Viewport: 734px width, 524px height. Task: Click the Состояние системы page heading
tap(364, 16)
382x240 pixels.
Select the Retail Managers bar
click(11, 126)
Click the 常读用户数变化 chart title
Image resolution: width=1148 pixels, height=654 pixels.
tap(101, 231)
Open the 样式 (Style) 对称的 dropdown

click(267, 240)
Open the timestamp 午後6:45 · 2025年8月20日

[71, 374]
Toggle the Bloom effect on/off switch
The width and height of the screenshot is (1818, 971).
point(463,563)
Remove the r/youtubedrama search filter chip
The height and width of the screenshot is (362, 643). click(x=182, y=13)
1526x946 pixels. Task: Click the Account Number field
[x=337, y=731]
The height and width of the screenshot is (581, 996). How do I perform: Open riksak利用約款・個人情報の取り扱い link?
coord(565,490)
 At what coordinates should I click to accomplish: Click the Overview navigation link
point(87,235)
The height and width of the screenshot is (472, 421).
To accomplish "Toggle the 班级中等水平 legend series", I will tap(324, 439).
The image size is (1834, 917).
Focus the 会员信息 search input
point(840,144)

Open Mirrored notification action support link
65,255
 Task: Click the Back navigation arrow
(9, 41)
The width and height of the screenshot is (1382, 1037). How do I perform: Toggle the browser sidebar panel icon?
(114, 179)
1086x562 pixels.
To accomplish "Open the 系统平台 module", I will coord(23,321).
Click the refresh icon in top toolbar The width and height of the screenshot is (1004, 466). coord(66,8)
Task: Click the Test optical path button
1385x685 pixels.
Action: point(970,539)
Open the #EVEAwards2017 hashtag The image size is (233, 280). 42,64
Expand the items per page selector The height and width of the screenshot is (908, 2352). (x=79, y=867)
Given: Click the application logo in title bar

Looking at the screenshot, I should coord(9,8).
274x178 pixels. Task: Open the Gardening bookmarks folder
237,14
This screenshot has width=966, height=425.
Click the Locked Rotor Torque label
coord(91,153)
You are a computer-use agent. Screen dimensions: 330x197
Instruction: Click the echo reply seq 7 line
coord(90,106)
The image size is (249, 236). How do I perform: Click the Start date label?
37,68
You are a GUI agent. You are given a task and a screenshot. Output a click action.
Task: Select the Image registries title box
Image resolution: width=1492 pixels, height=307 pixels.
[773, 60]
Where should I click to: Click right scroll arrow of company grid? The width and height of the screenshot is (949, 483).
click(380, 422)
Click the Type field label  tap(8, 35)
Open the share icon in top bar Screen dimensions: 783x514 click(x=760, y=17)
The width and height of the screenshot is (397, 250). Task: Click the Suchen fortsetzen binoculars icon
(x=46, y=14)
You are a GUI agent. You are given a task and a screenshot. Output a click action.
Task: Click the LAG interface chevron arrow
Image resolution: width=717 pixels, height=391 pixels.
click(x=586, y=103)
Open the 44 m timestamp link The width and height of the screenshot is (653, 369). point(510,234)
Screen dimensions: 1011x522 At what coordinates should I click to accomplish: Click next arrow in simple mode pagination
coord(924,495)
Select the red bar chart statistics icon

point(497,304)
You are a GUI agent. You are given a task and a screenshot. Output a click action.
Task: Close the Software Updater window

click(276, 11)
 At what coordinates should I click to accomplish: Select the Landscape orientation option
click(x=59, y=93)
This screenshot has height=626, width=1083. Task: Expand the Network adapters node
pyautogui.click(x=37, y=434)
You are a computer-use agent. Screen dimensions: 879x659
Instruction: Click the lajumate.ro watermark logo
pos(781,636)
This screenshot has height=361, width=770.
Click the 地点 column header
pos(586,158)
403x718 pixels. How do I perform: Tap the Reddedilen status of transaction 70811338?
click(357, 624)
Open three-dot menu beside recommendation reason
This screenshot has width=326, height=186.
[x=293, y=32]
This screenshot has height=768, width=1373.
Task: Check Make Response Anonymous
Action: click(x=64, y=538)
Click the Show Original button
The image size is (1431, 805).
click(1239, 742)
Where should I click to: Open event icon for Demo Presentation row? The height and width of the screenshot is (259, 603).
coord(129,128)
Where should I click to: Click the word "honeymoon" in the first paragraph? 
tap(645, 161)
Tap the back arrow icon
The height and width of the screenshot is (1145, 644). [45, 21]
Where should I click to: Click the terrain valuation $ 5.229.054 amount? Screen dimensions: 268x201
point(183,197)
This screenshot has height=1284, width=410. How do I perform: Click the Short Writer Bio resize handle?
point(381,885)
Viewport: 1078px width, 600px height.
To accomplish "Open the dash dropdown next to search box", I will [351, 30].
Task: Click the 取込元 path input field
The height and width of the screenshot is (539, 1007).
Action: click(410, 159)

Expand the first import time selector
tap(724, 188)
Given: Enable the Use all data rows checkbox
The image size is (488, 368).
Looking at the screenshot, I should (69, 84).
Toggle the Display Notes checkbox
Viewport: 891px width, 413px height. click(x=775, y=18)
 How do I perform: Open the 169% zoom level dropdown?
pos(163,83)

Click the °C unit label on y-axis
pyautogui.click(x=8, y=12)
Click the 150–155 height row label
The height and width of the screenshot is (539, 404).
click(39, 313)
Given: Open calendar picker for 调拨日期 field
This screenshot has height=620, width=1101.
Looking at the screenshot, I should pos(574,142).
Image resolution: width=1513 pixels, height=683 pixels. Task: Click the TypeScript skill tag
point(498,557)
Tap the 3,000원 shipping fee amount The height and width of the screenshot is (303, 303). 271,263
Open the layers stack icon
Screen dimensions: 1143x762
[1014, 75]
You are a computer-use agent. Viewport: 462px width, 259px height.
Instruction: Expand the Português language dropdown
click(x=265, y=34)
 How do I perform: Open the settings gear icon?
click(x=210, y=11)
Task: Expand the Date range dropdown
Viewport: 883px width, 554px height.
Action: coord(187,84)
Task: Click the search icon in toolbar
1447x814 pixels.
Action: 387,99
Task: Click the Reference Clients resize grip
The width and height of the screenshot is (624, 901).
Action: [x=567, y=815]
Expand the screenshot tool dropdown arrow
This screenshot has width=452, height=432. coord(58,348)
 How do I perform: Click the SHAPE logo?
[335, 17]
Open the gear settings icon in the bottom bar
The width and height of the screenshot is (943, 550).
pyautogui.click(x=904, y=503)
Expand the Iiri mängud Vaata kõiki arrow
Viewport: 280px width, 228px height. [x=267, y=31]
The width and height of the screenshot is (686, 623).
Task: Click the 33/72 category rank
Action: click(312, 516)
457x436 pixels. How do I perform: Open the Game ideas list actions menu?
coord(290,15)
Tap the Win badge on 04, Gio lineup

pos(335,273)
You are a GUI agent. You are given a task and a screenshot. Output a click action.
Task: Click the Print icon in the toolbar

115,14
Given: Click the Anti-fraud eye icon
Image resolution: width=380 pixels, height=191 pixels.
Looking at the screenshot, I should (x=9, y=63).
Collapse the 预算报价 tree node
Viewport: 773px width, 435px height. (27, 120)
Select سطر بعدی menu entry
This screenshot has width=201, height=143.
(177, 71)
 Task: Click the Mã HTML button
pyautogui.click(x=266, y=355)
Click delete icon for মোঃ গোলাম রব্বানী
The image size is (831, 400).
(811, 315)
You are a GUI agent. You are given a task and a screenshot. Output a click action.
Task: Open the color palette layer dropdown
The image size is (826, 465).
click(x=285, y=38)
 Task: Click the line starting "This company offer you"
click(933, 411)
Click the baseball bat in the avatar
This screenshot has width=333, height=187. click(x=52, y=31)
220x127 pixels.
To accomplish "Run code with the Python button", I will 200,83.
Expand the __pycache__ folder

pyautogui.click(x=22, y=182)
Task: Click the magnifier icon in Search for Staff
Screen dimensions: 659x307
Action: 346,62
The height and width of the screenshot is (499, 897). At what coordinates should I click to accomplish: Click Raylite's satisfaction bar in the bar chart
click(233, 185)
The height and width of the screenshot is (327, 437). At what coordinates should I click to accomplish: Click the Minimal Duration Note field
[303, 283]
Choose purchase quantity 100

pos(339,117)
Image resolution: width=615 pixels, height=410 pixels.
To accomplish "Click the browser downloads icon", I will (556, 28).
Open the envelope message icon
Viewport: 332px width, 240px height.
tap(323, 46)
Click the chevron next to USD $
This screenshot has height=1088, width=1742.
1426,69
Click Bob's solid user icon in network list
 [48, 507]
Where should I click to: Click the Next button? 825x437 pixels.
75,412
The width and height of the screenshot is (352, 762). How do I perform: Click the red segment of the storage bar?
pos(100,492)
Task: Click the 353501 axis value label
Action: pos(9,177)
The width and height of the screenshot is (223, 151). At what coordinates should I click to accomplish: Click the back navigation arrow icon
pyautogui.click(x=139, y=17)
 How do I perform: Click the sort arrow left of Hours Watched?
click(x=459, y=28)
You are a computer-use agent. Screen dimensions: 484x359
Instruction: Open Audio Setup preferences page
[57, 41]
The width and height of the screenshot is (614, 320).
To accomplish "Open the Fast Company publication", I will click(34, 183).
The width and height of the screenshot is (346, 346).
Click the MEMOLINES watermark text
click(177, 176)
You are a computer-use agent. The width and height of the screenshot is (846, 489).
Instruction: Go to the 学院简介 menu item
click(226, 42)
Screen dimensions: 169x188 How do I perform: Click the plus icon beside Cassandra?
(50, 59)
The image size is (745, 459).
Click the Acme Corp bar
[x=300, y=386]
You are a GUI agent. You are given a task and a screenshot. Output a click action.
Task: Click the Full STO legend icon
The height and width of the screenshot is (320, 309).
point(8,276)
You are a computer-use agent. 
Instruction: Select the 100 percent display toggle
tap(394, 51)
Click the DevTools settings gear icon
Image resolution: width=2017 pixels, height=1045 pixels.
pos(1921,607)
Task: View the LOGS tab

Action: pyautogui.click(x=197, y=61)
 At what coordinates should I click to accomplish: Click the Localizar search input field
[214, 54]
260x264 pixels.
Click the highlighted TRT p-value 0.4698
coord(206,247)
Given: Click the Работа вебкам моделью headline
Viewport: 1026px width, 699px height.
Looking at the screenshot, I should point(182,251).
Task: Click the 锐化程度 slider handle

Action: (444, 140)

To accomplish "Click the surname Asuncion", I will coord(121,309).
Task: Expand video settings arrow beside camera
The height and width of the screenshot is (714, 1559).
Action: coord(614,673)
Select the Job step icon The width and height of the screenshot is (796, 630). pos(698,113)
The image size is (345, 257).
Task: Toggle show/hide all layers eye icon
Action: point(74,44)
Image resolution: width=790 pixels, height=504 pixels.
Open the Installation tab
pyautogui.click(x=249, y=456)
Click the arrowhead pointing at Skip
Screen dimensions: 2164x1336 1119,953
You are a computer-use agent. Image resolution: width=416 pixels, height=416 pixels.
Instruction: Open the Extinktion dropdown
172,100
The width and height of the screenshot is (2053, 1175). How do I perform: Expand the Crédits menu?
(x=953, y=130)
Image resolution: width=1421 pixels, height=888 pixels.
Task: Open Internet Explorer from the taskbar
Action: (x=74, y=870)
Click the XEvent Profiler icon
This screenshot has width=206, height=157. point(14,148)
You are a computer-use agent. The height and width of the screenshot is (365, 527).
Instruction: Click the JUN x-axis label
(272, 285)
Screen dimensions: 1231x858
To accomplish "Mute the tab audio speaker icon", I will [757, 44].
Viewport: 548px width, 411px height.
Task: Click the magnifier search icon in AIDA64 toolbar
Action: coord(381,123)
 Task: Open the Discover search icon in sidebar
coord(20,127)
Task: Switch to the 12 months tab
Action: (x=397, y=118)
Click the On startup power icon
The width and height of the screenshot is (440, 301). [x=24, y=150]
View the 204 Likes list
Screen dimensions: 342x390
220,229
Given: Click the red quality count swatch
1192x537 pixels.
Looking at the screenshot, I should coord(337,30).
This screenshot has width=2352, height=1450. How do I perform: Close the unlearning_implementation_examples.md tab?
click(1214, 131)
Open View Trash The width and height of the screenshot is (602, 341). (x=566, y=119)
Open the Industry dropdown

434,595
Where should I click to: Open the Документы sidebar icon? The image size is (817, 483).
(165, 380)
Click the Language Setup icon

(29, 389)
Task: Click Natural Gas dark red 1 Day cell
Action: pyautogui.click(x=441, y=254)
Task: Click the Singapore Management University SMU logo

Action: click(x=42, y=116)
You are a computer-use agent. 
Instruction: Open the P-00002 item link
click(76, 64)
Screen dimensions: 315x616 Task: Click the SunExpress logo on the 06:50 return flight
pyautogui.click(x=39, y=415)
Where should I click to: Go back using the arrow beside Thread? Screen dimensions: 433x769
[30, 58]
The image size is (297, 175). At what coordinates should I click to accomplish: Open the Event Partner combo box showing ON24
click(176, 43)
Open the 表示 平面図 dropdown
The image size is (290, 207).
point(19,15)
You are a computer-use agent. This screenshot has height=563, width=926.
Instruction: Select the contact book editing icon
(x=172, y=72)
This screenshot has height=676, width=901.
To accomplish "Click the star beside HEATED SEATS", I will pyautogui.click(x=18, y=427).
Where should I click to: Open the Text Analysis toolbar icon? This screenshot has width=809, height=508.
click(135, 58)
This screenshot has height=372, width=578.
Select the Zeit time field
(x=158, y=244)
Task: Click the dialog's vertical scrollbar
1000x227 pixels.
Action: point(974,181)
____
▸ YOUR OBJECTIVE
The response should hold exactly the lines starting at the line with "Screen dimensions: 169x188" and ending at the line with "Click the DevTools settings gear icon", and no other line of the material above.

▸ RESULT OF THIS EXERCISE
Screen dimensions: 169x188 How do I perform: Click the plus icon beside Cassandra?
(50, 59)
The image size is (745, 459).
Click the Acme Corp bar
[x=300, y=386]
You are a GUI agent. You are given a task and a screenshot. Output a click action.
Task: Click the Full STO legend icon
The height and width of the screenshot is (320, 309).
point(8,276)
You are a computer-use agent. 
Instruction: Select the 100 percent display toggle
tap(394, 51)
Click the DevTools settings gear icon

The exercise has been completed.